Dans une note d’information, le service de communication du Gouverneur de la Région du Littoral, annonce l’arrivée par l’aéroport international de Douala, du Sous-Secrétaire d’Etat chargé des Affaires africaines ce samedi 16 mars 2019 à 15h30.

La note ne dévoile pas les autorités qui vont accueillir le « Monsieur Afrique » du président américain Donald Trump. Mais, son arrivée coïncide avec le séjour dans la capitale économique, de Joseph Dion Ngute, Premier ministre, chef du gouvernement qui partira ce même samedi, de Yaoundé pour Douala où il est attendu vers 13h en vue de la 10e session du Cameroon Business Forum.

De toutes les façons, le véritable point de chute du diplomate américain est Yaoundé, la capitale politique. Il va y rencontrer dès le dimanche 17 mars, certains membres du gouvernement et le président de la République Paul Biya, selon des sources.

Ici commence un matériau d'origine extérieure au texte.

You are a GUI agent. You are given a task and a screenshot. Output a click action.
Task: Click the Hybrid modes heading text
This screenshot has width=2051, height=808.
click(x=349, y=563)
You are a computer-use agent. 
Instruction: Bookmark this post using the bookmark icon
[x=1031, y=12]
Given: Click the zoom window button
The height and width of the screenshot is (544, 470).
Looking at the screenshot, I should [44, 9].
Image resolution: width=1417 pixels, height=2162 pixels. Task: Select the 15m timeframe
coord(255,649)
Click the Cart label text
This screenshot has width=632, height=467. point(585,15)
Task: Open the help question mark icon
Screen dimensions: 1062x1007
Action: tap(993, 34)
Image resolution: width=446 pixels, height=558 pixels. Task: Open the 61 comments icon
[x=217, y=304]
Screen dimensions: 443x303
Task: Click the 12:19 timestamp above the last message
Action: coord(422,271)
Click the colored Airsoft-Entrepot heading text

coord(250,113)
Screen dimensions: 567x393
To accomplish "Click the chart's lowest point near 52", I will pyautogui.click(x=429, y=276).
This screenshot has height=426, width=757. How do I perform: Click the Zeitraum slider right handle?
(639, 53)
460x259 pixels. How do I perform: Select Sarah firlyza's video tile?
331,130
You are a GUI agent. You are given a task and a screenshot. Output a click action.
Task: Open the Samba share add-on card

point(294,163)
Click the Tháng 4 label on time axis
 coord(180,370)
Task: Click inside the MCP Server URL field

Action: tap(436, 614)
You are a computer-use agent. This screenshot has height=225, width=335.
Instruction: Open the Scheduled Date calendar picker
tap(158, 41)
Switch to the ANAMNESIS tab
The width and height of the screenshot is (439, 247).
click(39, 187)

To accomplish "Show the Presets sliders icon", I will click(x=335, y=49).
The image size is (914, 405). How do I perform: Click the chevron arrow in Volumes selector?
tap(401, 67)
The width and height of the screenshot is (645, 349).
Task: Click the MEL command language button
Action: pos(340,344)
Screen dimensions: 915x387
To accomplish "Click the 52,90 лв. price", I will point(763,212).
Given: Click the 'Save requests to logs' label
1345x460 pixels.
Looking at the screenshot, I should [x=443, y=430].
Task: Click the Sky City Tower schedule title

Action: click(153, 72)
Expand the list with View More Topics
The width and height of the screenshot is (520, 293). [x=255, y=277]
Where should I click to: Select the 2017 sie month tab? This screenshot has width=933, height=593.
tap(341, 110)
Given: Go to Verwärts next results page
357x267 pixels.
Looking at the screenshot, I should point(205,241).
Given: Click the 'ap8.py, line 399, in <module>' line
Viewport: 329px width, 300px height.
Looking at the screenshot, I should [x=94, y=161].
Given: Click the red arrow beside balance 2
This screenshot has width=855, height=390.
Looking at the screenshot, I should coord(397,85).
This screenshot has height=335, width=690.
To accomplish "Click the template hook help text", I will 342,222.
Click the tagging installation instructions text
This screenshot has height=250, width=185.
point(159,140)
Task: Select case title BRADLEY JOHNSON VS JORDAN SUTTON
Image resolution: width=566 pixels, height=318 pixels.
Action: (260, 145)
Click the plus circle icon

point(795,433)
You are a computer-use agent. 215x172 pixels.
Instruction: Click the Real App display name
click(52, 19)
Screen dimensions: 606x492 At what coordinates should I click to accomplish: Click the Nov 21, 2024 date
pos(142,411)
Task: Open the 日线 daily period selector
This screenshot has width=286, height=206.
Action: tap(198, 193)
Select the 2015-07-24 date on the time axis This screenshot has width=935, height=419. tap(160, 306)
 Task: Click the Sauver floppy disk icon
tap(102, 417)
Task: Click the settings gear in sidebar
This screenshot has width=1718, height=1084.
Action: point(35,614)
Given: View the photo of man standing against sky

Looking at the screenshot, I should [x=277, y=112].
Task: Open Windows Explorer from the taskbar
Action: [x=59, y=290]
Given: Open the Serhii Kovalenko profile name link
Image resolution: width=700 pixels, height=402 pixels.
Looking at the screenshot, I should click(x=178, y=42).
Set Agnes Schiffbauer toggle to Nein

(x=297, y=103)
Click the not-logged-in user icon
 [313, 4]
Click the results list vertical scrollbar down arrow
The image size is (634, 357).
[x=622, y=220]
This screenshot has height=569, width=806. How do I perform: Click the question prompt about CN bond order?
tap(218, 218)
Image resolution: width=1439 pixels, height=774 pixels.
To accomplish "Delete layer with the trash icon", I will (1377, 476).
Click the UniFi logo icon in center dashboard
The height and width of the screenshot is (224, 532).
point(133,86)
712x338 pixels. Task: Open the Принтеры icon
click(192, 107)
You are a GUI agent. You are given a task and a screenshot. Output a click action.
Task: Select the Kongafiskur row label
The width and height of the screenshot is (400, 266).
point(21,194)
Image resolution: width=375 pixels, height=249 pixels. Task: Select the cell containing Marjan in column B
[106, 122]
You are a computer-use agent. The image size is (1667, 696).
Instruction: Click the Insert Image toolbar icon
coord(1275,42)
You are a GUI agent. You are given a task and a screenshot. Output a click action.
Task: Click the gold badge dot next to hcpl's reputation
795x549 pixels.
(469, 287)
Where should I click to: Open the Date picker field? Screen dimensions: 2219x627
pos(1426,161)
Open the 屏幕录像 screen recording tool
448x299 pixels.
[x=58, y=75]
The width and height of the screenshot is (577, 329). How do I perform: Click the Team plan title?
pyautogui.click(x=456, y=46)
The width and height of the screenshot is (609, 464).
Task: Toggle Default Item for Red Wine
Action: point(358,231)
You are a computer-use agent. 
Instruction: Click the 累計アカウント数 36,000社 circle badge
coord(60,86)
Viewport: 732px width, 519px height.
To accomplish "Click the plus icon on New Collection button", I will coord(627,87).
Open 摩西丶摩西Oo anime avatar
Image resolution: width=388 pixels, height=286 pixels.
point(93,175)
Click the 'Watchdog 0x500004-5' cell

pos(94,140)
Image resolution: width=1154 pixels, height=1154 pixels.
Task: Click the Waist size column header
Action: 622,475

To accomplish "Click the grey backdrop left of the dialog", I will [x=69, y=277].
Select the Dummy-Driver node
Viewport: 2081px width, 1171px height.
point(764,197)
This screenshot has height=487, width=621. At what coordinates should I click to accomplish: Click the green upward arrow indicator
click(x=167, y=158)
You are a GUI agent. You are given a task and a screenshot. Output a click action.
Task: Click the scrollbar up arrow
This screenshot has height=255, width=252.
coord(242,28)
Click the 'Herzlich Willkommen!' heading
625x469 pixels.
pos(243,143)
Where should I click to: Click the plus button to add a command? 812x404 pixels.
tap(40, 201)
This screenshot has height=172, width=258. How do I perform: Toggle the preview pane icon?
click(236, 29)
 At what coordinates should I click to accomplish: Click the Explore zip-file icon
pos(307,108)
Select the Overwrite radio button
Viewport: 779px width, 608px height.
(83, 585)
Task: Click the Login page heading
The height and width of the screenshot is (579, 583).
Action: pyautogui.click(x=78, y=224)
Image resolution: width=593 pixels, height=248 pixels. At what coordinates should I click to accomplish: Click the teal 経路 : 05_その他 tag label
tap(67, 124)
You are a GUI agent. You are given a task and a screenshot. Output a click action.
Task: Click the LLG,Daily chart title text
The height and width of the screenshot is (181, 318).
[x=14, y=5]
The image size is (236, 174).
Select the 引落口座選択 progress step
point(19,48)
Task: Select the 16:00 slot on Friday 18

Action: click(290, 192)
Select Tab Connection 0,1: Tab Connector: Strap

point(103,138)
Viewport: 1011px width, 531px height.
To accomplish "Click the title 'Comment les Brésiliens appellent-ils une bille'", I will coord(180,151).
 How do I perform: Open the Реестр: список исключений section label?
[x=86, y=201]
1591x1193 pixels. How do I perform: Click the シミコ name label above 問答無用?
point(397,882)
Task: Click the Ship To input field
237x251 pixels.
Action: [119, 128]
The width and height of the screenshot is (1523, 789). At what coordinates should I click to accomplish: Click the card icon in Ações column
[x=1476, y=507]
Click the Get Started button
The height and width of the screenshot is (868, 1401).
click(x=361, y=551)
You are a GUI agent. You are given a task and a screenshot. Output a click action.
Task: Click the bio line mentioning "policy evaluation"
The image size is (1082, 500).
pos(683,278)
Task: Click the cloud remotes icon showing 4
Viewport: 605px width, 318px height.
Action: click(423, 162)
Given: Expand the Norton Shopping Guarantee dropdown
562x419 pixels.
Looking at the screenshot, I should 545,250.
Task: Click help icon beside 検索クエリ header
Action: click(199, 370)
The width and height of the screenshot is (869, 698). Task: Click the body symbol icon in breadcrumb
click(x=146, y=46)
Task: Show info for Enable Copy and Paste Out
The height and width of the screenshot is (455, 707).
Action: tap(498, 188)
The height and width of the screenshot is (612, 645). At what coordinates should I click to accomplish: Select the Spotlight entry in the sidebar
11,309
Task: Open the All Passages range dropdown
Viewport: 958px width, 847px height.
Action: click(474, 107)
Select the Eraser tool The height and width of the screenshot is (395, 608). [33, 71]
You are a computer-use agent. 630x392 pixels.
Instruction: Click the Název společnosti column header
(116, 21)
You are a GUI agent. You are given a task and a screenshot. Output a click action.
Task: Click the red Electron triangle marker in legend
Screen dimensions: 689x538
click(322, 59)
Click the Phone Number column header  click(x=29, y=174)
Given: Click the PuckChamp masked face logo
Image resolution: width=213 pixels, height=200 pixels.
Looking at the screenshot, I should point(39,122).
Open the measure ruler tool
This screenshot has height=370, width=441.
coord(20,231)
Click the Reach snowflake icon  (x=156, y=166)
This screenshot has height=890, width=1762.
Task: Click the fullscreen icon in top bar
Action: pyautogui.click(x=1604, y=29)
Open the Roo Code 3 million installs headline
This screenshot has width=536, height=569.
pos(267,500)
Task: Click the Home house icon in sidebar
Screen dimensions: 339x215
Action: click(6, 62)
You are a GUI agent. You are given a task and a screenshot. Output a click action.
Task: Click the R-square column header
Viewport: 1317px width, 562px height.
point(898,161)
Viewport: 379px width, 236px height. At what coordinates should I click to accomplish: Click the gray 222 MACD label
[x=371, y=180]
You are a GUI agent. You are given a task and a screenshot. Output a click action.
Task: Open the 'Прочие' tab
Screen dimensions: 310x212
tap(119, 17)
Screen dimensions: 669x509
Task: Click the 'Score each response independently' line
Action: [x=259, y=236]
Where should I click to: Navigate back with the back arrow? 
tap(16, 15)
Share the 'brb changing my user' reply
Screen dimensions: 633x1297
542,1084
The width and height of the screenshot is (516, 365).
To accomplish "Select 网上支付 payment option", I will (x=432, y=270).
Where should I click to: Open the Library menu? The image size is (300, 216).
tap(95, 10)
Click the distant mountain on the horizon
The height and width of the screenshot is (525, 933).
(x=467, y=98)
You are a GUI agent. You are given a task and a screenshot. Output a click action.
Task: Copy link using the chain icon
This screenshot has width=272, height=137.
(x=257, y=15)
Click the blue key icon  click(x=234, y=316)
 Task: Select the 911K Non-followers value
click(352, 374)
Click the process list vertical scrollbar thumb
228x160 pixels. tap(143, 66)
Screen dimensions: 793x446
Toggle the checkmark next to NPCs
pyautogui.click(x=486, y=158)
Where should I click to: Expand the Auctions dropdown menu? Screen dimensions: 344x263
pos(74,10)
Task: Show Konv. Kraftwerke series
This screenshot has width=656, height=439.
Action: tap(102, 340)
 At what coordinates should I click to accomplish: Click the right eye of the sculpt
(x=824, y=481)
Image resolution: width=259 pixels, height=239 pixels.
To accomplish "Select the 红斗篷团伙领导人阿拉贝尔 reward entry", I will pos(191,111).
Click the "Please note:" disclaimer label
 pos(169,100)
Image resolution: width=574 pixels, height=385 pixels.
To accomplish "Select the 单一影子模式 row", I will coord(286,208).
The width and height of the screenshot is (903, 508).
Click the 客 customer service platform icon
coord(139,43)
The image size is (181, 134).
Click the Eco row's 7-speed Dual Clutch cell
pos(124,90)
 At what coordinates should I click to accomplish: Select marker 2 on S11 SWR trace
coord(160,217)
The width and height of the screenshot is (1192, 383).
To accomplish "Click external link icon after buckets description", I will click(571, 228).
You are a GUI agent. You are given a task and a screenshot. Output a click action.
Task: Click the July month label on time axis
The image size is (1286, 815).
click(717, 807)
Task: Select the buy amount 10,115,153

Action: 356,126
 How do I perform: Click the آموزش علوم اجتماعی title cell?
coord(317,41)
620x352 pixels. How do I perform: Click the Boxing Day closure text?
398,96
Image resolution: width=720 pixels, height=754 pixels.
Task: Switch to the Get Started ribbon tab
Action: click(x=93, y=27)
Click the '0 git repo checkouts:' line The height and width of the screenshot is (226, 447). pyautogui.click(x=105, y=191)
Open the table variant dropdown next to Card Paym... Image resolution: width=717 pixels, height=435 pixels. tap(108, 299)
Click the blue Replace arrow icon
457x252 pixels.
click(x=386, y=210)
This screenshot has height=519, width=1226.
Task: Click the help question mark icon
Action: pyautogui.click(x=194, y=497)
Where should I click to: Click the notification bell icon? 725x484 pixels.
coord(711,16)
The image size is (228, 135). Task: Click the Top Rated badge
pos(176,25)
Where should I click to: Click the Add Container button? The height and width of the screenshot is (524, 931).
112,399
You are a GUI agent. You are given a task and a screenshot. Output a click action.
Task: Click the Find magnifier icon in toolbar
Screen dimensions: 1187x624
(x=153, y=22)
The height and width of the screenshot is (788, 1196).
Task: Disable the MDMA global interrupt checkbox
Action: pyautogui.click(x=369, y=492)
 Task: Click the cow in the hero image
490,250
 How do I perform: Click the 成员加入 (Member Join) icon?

Les sujets au centre des échanges porteront sans doute sur la crise anglophone, l’emprisonnement des hommes politiques et les échanges commerciaux entre les Etats-Unis et le Cameroun.

Avant son arrivée au pays Joël Embiid, célèbre basketteur de la NBA, Tibor Nagy a fait des déclarations qui n’ont pas plu au gouvernement camerounais.

Par exemple, au sujet de l’emprisonnement de Maurice Kamto, le leader du Mouvement pour la Renaissance du Cameroun (MRC), parti d’opposition, le diplomate américain a dit «Le gouvernement camerounais assure qu’il a été arrêté et emprisonné pour des raisons légitimes. Moi, je pense vraiment qu’il serait très sage de le libérer. Parce que, que ce soit vrai ou faux, il est perçu comme ayant été incarcéré pour ses activités politiques ». Une prise de position rejetée par Yaoundé.